If you already have plot IDs (e.g., from a query):

# Get plot IDs from query
plots <- query_plots(method = "1ha-IRD", con = con)

# Prepare features using IDs
features <- data.frame(
  id_liste_plots = plots$id_liste_plots[1:5],
  team_leader = c("Person A", "Person B", "Person C", "Person D", "Person E")
)

# Add features
result <- add_plot_features(
  data = features,
  plot_id_column = "id_liste_plots",
  dry_run = FALSE
)

Troubleshooting

Issue: “Plots not found in database”

Solution: Ensure plot names exactly match database values. Use exact_match = TRUE when querying:

# Check if plots exist
existing_plots <- query_plots(
  plot_name = c("Plot-A", "Plot-B"),
  exact_match = TRUE,
  con = con
)

if (nrow(existing_plots) == 0) {
  cat("Plots not found! Check spelling.\n")
}

Issue: “Could not auto-map column”

Solution: Use interactive mode or provide explicit mapping:

# Option 1: Interactive
result <- add_plot_features(data = my_data, interactive = TRUE, dry_run = TRUE)

# Option 2: Explicit mapping
mapping <- list(MyColumn = "team_leader")
result <- add_plot_features(data = my_data, column_mapping = mapping, dry_run = TRUE)

Issue: “Person not found in table_colnam”

Solution: The function will prompt you to add new people interactively.

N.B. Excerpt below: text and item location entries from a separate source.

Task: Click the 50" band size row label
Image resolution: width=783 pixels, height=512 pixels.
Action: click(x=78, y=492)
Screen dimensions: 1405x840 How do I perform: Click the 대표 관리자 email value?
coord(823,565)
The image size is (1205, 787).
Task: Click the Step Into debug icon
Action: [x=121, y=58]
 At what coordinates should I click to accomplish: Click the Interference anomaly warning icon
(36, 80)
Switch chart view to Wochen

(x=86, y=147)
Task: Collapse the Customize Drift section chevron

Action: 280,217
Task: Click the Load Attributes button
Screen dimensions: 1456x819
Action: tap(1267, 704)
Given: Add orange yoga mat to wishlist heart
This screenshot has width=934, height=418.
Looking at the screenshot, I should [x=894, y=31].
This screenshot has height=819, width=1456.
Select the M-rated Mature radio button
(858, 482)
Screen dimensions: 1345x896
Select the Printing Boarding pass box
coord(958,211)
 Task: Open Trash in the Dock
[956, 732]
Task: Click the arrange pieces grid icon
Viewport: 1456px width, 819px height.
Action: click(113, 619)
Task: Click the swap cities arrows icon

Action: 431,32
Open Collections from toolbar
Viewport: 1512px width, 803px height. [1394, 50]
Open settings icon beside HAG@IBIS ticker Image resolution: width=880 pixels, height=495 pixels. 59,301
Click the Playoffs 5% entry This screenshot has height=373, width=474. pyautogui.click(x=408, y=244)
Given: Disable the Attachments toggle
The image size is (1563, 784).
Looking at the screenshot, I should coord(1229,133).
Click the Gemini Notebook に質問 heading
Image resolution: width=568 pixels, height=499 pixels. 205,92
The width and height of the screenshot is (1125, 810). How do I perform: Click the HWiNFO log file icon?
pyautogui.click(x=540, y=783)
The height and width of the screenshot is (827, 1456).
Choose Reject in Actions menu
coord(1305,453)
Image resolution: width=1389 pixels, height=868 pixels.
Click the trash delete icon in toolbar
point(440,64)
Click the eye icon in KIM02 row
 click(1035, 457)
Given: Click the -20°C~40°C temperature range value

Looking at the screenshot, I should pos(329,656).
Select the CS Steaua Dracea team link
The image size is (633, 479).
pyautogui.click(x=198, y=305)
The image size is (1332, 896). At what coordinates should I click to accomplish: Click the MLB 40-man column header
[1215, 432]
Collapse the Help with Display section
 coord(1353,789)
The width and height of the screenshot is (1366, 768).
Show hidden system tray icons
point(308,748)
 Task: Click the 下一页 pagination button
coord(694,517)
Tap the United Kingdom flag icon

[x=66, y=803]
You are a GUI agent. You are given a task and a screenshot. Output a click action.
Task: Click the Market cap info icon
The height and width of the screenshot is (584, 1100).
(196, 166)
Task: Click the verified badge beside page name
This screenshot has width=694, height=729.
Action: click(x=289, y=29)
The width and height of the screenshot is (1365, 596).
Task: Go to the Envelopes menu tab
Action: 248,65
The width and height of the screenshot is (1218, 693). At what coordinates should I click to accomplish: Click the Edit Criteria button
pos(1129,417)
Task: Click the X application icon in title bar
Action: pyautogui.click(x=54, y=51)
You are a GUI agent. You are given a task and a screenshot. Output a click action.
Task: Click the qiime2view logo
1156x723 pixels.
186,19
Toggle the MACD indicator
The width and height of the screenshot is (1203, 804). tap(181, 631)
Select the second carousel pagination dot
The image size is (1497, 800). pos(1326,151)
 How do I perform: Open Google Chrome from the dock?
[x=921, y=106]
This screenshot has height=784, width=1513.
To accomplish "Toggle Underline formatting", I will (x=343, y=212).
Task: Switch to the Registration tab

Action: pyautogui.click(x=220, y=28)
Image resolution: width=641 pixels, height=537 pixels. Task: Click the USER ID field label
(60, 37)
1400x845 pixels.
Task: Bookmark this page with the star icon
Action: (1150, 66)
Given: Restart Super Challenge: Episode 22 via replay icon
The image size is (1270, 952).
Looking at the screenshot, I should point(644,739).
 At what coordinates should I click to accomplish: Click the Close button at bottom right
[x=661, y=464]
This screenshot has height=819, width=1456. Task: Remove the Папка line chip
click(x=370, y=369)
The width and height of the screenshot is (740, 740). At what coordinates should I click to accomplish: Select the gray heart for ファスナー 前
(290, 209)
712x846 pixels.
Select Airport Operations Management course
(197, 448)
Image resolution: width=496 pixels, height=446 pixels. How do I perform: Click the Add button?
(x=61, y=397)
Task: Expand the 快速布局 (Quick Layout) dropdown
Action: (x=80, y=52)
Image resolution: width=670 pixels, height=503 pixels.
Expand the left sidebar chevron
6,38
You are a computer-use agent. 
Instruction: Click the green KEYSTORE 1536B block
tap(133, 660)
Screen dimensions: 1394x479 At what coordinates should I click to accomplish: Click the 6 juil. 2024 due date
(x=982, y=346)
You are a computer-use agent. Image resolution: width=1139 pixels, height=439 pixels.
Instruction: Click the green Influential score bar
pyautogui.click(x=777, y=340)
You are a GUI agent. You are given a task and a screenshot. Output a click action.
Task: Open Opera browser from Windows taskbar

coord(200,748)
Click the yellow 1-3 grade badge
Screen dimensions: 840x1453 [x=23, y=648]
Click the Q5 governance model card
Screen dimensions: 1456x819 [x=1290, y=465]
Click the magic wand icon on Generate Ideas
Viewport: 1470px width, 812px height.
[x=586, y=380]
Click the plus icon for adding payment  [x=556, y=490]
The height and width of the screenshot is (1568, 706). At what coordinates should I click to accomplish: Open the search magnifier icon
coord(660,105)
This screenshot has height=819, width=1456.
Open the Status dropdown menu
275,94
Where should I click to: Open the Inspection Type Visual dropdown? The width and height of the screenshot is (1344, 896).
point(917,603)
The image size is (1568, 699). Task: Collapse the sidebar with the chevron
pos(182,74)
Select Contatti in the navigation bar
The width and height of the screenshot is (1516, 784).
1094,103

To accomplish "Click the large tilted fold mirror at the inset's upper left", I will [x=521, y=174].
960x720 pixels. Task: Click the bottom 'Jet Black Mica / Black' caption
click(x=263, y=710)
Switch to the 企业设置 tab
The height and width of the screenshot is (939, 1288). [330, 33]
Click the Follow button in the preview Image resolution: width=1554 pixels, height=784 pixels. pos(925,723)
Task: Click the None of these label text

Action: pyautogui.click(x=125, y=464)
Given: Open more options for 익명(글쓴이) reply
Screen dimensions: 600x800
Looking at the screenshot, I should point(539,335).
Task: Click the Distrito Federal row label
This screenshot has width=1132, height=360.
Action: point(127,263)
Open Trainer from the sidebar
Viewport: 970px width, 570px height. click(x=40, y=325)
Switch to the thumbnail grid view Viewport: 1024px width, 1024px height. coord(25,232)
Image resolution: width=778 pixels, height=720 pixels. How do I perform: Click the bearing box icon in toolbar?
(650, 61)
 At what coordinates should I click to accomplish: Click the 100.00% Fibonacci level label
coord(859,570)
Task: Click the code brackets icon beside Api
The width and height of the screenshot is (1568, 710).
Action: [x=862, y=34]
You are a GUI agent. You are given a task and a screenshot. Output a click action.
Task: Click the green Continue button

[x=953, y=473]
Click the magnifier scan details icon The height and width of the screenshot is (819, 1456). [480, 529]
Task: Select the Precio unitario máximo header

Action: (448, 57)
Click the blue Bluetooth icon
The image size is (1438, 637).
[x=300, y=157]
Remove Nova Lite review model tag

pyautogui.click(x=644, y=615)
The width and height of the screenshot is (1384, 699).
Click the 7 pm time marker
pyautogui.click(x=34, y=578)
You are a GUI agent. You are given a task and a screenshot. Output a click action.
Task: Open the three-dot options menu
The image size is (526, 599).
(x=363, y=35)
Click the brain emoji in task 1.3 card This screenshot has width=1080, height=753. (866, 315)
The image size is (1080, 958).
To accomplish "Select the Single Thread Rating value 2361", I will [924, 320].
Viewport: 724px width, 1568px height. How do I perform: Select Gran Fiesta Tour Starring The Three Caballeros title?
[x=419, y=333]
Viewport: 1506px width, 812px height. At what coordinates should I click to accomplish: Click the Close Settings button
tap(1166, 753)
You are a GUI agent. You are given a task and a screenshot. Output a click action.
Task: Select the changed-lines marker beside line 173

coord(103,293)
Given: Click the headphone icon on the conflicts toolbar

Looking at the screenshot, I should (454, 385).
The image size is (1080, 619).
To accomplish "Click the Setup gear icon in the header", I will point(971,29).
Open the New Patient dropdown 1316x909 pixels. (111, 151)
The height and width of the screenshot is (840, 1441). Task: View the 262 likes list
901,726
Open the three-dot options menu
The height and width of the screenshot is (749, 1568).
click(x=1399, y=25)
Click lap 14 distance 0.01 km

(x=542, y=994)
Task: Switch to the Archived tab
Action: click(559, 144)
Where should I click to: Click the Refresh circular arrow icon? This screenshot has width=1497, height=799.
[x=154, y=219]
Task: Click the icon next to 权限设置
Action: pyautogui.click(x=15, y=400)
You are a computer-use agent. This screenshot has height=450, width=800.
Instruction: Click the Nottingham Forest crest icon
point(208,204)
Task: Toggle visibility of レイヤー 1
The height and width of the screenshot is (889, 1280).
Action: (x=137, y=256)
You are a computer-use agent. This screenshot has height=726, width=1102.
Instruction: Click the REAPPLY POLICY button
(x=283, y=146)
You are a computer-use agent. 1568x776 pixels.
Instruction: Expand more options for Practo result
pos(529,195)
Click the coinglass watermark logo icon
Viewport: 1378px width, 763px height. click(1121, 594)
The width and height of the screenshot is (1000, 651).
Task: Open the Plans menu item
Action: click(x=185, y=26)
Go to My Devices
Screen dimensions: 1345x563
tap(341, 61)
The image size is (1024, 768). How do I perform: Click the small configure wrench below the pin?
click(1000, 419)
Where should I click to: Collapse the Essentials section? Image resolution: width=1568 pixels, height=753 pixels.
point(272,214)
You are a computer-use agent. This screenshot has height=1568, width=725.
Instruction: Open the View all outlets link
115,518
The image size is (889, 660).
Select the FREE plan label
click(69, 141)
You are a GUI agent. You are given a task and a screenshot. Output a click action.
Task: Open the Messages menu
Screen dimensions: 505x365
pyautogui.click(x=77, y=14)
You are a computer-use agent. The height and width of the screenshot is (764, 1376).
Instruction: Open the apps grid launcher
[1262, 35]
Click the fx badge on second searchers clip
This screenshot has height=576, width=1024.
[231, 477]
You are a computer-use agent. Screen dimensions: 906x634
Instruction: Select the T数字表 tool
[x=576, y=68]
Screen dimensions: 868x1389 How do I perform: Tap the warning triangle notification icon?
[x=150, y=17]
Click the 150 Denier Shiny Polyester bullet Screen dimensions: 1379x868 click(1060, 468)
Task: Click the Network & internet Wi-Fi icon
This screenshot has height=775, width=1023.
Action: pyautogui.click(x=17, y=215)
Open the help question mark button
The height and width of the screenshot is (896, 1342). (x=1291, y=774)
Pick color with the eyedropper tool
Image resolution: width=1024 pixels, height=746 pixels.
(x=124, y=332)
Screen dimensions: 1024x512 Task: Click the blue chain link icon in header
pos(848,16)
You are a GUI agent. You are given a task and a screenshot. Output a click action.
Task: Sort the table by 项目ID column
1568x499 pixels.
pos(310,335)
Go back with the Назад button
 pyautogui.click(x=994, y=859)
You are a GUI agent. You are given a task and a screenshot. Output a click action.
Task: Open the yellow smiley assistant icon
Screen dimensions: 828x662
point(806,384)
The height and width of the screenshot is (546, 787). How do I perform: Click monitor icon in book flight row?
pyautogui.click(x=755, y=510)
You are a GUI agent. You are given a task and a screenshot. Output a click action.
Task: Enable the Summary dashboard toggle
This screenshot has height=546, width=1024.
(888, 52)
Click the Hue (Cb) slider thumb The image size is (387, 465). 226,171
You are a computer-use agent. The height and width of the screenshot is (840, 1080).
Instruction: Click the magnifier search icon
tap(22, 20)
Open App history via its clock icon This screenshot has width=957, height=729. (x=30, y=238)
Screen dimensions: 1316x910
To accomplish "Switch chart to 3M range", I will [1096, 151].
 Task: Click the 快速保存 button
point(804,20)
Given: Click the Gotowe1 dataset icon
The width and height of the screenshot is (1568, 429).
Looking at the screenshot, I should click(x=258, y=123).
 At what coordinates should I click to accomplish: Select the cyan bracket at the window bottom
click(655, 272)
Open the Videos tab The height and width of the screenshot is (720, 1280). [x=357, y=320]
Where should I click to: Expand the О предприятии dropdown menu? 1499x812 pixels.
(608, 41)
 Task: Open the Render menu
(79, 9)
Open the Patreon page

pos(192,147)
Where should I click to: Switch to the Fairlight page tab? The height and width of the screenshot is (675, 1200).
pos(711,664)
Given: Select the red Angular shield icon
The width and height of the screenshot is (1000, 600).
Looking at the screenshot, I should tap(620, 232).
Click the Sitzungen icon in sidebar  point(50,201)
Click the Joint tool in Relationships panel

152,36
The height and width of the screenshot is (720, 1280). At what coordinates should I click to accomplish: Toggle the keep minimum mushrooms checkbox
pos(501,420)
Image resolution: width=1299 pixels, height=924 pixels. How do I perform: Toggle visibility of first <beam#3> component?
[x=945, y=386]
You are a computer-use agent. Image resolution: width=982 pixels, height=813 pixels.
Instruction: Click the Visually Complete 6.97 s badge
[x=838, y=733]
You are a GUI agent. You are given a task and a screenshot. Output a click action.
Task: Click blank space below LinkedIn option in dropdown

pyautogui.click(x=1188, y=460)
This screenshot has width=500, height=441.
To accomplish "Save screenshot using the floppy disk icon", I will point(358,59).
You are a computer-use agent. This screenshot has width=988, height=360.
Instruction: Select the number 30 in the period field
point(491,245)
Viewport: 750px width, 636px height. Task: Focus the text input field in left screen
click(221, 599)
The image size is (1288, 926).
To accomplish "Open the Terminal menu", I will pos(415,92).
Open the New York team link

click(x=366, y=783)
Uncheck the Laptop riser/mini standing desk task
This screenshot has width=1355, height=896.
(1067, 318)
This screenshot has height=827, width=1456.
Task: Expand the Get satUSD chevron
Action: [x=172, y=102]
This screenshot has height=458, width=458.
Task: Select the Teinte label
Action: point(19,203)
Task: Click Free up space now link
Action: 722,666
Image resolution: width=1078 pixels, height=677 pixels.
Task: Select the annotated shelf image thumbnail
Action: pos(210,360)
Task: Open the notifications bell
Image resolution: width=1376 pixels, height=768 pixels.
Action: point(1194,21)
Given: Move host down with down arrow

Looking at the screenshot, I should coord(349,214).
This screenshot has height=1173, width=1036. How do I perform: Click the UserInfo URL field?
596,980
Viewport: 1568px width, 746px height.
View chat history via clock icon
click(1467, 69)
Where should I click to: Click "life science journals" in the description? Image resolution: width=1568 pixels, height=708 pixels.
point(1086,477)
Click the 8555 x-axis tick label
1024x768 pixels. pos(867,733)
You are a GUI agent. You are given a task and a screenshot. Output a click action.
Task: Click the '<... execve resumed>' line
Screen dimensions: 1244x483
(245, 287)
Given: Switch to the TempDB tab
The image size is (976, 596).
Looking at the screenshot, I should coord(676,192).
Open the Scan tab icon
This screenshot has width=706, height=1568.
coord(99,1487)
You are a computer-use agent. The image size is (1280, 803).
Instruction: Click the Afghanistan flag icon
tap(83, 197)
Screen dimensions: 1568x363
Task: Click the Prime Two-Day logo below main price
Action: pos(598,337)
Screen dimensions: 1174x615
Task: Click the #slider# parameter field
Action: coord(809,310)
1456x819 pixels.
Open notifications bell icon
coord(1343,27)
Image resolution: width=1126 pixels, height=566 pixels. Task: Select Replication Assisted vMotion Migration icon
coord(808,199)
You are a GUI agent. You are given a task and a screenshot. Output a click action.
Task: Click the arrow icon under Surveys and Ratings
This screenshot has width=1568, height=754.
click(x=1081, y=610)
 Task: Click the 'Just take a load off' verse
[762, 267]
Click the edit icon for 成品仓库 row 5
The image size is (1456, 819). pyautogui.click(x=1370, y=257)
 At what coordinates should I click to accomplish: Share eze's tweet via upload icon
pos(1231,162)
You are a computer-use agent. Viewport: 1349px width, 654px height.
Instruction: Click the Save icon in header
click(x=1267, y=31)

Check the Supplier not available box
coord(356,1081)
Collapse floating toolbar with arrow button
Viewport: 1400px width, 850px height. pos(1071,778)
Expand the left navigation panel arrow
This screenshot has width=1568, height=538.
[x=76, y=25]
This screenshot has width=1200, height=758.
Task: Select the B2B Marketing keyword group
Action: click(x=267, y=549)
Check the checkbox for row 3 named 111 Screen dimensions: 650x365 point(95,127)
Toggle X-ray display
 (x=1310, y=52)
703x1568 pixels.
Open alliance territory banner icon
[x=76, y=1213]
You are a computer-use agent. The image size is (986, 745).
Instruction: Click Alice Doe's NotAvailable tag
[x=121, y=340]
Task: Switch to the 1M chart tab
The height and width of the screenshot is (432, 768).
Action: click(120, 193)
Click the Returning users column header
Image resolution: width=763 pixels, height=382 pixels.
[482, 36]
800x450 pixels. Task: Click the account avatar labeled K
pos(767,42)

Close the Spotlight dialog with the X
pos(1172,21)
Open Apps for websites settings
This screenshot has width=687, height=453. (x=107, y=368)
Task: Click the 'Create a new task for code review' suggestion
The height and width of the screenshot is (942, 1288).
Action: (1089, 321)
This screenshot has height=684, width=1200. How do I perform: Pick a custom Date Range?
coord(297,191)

Alternatively, add people first:

# Add new person to table_colnam
# (You'll be prompted during import if using interactive mode)

# Or check existing people
people <- DBI::dbGetQuery(con, "SELECT * FROM table_colnam")
View(people)

Issue: “Invalid subplot feature type”

Solution: Check available features:

# See all valid feature types
available <- subplot_list(con = con)
View(available)

# Use exact names from the 'type' column

Best Practices

  1. Always dry run first: Use dry_run = TRUE to preview changes before committing

  2. Verify plot names: Ensure plot names in your data exactly match database values

  3. Use interactive mode initially: Let the function help you map columns interactively

  4. Save mappings for reuse: If you have a standard data format, save the column mapping:

    # Save mapping for reuse
    my_standard_mapping <- list(
      PlotName = "plot_name",
      TeamLead = "team_leader",
      PI = "principal_investigator"
    )
    
    # Use in subsequent imports
    result <- add_plot_features(data, column_mapping = my_standard_mapping,
                                 interactive = FALSE, dry_run = FALSE)
  5. Verify after import: Always query back the data to confirm features were added correctly

  6. Handle people carefully: For people-related features, ensure names are formatted consistently (e.g., “First Last” or “Last, First”)



Summary

The add_plot_features() function provides a user-friendly interface for adding subplot features to existing plots:

  1. Intelligent column mapping (exact, synonym, fuzzy, interactive)
  2. Automatic validation (plots exist, feature types valid)
  3. Dry run mode (preview before committing)
  4. People linking (automatic matching/adding to table_colnam)
  5. Clear feedback (detailed progress messages)
  6. Safe operations (uses existing add_subplot_features internally)

Always start with a dry run, verify the mapping, then proceed with the actual import!